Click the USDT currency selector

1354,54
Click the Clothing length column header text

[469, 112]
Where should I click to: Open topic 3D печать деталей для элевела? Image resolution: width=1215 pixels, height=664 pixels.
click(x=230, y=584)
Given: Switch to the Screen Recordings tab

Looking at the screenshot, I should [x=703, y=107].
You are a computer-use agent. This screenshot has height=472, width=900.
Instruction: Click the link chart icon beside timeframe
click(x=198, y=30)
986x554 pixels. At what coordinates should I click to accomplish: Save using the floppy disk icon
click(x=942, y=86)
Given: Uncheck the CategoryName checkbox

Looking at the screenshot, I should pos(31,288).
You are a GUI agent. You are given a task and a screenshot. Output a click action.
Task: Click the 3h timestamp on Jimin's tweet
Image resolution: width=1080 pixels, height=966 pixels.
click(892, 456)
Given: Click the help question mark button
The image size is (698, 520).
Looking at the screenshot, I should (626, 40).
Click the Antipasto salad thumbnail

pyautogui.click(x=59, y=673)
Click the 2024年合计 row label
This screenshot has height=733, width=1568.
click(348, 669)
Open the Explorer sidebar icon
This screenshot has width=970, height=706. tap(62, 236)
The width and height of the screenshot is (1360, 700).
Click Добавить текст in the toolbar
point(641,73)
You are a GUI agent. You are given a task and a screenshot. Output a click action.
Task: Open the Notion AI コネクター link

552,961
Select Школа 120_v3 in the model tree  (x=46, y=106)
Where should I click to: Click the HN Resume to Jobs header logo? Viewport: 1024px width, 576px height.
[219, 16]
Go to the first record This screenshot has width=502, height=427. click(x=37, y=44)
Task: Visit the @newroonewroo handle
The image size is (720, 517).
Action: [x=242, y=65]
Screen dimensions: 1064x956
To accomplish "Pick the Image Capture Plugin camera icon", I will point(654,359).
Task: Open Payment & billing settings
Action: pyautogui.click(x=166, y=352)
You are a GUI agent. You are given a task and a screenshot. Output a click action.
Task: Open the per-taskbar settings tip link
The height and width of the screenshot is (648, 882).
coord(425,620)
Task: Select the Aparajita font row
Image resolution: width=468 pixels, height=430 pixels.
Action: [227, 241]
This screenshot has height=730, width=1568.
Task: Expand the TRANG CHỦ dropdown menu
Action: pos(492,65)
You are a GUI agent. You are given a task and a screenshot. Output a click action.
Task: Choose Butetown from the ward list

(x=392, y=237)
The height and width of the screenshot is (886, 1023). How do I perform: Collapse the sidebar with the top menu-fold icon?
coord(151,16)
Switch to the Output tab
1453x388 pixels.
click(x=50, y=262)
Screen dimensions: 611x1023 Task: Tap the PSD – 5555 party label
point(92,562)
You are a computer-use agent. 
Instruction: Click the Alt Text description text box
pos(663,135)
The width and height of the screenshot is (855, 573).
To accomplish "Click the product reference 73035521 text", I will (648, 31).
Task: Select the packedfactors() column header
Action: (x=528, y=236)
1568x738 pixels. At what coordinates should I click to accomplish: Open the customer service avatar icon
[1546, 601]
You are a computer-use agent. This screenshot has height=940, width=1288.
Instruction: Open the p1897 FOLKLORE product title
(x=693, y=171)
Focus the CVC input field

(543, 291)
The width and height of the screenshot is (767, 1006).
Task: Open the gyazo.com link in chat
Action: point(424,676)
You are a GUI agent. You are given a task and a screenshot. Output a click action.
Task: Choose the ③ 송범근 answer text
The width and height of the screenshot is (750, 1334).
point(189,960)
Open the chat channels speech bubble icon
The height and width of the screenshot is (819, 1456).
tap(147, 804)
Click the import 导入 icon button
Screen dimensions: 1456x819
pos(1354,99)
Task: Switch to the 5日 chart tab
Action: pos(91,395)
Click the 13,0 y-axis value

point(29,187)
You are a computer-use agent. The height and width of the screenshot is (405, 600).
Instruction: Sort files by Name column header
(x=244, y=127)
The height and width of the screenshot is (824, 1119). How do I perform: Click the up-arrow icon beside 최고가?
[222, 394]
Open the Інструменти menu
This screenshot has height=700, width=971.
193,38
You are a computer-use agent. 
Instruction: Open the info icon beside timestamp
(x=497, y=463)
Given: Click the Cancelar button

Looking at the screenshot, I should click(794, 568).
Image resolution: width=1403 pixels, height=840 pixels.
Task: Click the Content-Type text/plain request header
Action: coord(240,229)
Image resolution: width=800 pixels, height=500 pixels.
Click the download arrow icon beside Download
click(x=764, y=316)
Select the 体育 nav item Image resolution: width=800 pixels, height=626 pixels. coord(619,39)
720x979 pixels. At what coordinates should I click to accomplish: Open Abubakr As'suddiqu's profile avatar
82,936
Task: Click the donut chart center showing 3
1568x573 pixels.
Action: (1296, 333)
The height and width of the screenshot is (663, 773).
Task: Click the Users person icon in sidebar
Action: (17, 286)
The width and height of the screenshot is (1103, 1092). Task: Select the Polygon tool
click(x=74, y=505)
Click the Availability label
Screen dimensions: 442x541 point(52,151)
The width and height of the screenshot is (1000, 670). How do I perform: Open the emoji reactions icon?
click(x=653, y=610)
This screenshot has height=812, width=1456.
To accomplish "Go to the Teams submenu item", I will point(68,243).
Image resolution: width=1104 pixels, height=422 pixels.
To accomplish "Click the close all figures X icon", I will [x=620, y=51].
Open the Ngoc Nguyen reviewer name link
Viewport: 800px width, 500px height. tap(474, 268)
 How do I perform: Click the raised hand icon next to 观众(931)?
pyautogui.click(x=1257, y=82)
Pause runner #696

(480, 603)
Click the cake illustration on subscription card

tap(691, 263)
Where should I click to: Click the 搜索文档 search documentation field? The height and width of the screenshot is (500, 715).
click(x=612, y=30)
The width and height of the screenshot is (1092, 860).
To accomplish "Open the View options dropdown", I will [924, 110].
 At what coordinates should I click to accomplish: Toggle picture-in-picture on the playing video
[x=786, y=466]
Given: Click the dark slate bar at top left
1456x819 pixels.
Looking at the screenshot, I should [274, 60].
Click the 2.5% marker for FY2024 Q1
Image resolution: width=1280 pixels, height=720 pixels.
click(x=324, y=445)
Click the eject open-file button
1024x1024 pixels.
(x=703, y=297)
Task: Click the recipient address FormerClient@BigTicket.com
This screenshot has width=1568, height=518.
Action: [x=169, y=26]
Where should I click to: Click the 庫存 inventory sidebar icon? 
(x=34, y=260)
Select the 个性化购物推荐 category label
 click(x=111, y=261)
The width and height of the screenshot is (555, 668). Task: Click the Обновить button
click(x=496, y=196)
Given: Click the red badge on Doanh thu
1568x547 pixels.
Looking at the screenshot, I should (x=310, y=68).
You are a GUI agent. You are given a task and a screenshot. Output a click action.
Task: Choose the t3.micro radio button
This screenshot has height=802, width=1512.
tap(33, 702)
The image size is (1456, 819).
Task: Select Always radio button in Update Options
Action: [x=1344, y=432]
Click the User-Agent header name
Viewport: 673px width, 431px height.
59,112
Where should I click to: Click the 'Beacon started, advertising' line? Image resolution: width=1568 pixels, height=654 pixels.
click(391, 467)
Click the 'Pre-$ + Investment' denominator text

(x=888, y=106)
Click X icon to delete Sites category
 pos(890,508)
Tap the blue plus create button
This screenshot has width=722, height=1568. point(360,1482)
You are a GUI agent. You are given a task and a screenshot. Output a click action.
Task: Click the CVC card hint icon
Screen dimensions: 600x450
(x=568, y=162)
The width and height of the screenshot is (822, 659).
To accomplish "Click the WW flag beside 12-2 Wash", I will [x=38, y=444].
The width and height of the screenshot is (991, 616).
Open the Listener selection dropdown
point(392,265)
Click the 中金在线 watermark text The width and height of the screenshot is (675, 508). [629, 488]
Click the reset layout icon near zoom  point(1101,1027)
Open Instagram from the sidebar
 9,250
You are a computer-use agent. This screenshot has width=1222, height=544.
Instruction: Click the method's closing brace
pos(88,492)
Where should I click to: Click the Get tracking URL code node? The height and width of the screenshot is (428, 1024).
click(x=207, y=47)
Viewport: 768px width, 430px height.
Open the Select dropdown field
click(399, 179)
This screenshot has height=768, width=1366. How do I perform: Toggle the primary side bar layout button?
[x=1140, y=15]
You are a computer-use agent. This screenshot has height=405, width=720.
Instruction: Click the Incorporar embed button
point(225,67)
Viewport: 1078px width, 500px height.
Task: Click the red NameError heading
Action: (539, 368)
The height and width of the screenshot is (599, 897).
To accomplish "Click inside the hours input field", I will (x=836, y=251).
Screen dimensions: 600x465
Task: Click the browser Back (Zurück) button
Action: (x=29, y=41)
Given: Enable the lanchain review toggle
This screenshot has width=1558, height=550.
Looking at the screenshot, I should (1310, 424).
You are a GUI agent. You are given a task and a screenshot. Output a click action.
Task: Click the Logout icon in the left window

**********

* **Assignment**: Looking at the data above, return every line from the one with "Click the reset" down to the one with "The height and width of the screenshot is (599, 897).", exactly and inclusively.

* **Reply to the task**:
Click the reset layout icon near zoom  point(1101,1027)
Open Instagram from the sidebar
 9,250
You are a computer-use agent. This screenshot has width=1222, height=544.
Instruction: Click the method's closing brace
pos(88,492)
Where should I click to: Click the Get tracking URL code node? The height and width of the screenshot is (428, 1024).
click(x=207, y=47)
Viewport: 768px width, 430px height.
Open the Select dropdown field
click(399, 179)
This screenshot has height=768, width=1366. How do I perform: Toggle the primary side bar layout button?
[x=1140, y=15]
You are a computer-use agent. This screenshot has height=405, width=720.
Instruction: Click the Incorporar embed button
point(225,67)
Viewport: 1078px width, 500px height.
Task: Click the red NameError heading
Action: (539, 368)
The height and width of the screenshot is (599, 897).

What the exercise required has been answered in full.